Source:
%%

The fundamentals will always matter. The seeing, touching, feeling and smelling of pleasant outdoor surfaces attracted somebody like Curtis Tyrrell to the golf maintenance industry. They likely attracted many of you to the industry too.
Understanding, executing and mastering the fundamentals separate the solid from the spectacular, the shaky from the stable. Tyrrell oversees something spectacular: the turf conditions at Desert Highlands Golf Club, a revered Scottsdale, Arizona, club at the base of Pinnacle Peak.
Tyrrell’s role as director of agronomy involves leading a 38-worker team responsible for maintaining an 18-hole golf course, four grass tennis courts, four clay tennis courts, the grounds surrounding two clubhouses and common areas enjoyed by more than 550 members.
So much to do. So many decisions to make.

%%

Entries provided:
%%

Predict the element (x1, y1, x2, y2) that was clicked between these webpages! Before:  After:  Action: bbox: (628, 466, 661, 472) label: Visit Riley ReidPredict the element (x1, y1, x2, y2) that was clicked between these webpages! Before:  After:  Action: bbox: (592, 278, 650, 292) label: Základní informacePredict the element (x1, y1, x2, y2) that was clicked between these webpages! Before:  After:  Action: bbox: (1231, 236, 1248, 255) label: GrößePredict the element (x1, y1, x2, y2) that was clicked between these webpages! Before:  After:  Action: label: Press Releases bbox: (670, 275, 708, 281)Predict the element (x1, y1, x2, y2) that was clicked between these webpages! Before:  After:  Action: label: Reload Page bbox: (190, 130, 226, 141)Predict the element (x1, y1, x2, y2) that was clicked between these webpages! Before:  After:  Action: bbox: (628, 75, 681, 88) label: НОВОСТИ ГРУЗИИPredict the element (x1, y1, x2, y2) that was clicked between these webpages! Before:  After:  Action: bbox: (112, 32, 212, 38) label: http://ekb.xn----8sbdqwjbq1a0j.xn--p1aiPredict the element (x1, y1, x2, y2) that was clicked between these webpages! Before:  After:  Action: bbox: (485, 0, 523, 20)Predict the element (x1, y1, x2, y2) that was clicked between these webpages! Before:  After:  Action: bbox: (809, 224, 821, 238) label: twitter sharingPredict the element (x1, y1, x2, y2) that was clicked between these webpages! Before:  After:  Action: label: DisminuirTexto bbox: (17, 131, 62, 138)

%%

Objective:
Using the text above about Desert Highlands Golf Club, answer these:
1. Which four kinds of experience with outdoor surfaces drew Curtis Tyrrell to golf maintenance?
2. At the base of what landmark does the club sit?
3. How many workers are on the team Tyrrell leads?

Response to the task:
1. Seeing, touching, feeling and smelling.
2. Pinnacle Peak.
3. 38.